I was sitting at the kitchen counter, looking out the window while I was talking to her on the phone. The horses were eating the morning hay I’d scattered on top of the snow in the pasture. Lay Me Down was wearing her blue coat and standing next to Hotshot. Georgia and Tempo were together, several yards away. All four of them were in the sun. The thermometer on the tree near the window read thirty.
Suddenly I knew what I wanted, what I wished for Lay Me Down before she died. A spring day full of the smell of moist earth and sweet new grass when she could stand in the sun without her coat. If I was to play God, I wanted to give her a sunbath. It meant keeping her alive for four
more months, until April. I had no idea if that was possible, but it was my goal. I told Dr. Grice.

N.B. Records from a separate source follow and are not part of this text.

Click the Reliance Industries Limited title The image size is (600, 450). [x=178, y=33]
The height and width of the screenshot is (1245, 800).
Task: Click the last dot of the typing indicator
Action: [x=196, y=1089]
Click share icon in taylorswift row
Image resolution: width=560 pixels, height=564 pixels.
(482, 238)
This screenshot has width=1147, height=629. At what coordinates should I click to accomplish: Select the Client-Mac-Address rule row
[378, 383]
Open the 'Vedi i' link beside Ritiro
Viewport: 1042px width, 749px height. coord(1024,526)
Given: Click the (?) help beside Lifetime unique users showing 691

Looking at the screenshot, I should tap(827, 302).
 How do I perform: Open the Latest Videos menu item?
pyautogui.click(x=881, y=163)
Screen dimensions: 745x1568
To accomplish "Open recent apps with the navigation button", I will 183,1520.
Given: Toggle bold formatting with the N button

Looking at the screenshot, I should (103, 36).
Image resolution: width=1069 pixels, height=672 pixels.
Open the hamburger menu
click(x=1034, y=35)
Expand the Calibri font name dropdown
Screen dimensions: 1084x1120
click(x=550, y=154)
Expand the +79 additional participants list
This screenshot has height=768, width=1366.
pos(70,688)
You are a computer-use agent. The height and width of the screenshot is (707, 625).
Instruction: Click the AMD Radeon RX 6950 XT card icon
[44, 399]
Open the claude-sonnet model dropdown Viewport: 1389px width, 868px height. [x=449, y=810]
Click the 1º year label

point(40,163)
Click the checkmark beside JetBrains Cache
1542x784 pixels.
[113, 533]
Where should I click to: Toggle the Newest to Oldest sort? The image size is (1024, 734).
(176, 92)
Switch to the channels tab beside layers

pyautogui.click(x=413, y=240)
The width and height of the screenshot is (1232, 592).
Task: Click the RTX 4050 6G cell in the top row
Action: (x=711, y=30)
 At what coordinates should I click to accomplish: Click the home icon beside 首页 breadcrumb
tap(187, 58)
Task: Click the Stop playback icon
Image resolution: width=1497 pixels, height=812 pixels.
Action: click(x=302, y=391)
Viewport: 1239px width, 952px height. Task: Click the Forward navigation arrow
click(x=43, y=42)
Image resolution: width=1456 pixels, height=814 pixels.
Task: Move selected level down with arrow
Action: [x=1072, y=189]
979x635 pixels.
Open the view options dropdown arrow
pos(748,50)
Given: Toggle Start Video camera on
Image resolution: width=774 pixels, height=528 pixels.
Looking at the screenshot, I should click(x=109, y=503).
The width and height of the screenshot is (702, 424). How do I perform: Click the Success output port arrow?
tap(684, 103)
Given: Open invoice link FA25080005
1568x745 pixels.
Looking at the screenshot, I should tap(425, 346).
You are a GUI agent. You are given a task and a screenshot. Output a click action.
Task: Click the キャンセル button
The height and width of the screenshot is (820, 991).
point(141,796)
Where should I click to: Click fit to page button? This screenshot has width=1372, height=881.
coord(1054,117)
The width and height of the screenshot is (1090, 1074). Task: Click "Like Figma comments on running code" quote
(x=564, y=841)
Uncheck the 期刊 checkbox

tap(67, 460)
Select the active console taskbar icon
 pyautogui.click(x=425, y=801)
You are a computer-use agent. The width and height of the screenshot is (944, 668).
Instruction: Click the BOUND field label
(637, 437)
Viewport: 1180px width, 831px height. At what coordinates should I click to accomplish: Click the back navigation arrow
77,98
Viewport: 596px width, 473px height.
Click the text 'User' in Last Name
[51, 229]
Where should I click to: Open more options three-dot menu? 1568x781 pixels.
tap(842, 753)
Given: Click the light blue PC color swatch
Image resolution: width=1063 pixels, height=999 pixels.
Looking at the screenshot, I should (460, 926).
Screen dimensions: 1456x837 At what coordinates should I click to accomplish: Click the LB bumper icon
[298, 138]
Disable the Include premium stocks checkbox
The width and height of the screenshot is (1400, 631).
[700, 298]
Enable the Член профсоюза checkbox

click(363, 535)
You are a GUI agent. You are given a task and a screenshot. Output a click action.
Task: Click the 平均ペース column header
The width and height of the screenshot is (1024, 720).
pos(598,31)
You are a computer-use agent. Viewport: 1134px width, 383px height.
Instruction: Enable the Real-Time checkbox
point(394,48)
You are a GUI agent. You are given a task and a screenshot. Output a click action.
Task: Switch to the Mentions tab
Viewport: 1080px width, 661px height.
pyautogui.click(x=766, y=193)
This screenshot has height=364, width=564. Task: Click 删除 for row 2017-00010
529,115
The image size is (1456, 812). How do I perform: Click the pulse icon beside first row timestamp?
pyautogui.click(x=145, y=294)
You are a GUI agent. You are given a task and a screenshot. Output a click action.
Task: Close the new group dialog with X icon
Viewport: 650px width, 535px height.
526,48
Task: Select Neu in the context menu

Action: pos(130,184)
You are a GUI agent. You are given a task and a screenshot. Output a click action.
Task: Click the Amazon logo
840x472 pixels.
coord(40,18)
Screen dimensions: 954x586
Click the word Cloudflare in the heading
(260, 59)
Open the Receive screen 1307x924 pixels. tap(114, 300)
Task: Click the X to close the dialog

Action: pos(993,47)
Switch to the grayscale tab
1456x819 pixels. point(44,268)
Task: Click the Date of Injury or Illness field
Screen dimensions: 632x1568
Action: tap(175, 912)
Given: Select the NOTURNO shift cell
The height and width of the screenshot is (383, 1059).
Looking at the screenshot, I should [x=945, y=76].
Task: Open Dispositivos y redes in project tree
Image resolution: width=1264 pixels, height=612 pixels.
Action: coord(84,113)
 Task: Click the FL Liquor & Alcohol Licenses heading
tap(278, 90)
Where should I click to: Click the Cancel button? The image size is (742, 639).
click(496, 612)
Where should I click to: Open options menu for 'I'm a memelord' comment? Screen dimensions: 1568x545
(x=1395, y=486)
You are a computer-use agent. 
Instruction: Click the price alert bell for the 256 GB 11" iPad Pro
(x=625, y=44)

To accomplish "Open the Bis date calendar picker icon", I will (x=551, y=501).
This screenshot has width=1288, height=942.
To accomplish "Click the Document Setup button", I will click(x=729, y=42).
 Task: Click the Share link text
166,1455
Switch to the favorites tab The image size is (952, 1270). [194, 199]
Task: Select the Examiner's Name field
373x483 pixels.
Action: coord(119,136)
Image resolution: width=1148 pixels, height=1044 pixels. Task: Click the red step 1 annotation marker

“Yes,” she said, “horses love the sun.”
I didn’t really know what facing death meant. I knew more about avoiding it, about drinking and sleeping around to blot out the memory of death and, later, about choosing loneliness over the possibility of facing more grief. Being with Hank was more of the same, a relationship with a built-in ending. If you didn’t care much, there was nothing much to lose. It was a lifestyle.
It was a lifestyle I’d had to relinquish because of a sick horse. Cornell was our last hope and now that that hope was gone, there I was, facing the thing I’d tried to avoid all my life. Loss. This one felt as big to me as losing a dear friend, a relative, anyone I’d ever loved deeply and unconditionally. Maybe loving a horse was like that because they were big, or because you expected them to live so long. Maybe because having a horse meant your life had been touched by a beautiful mystery.
After Cornell, Lay Me Down was different. She moved to the edge of the herd and dozed standing up while the others ate hay. She didn’t sigh as much and her eye contact was less sustained. Before Cornell there had been an exuberant quality to her affection, an intensity. She used to lock me in her gaze as soon as I appeared on the horizon, and I’d feel pulled toward her by that stare. Now when she saw me, she looked briefly, then looked away. That was normal for horses but not for Lay Me Down.
At first I thought her distance was because she was recovering from her ordeal, her journey and everything she’d been through. But weeks later she still seemed aloof.
“I think she’s depressed,” I told Allie in my barn one January night as I turned on the light.
We watched Lay Me Down’s breath billow over her hay in long white puffs. Hotshot stood outside her stall door, blinking at the sudden illumination. Georgia and Tempo were eating hay across the aisle in Tempo’s stall. Lay Me Down was royal blue from head to tail, dressed in her full winter gear: hood, neck cover, and blanket. I slipped my hand under her blanket and checked along her side for shivering. She felt warm and fuzzy.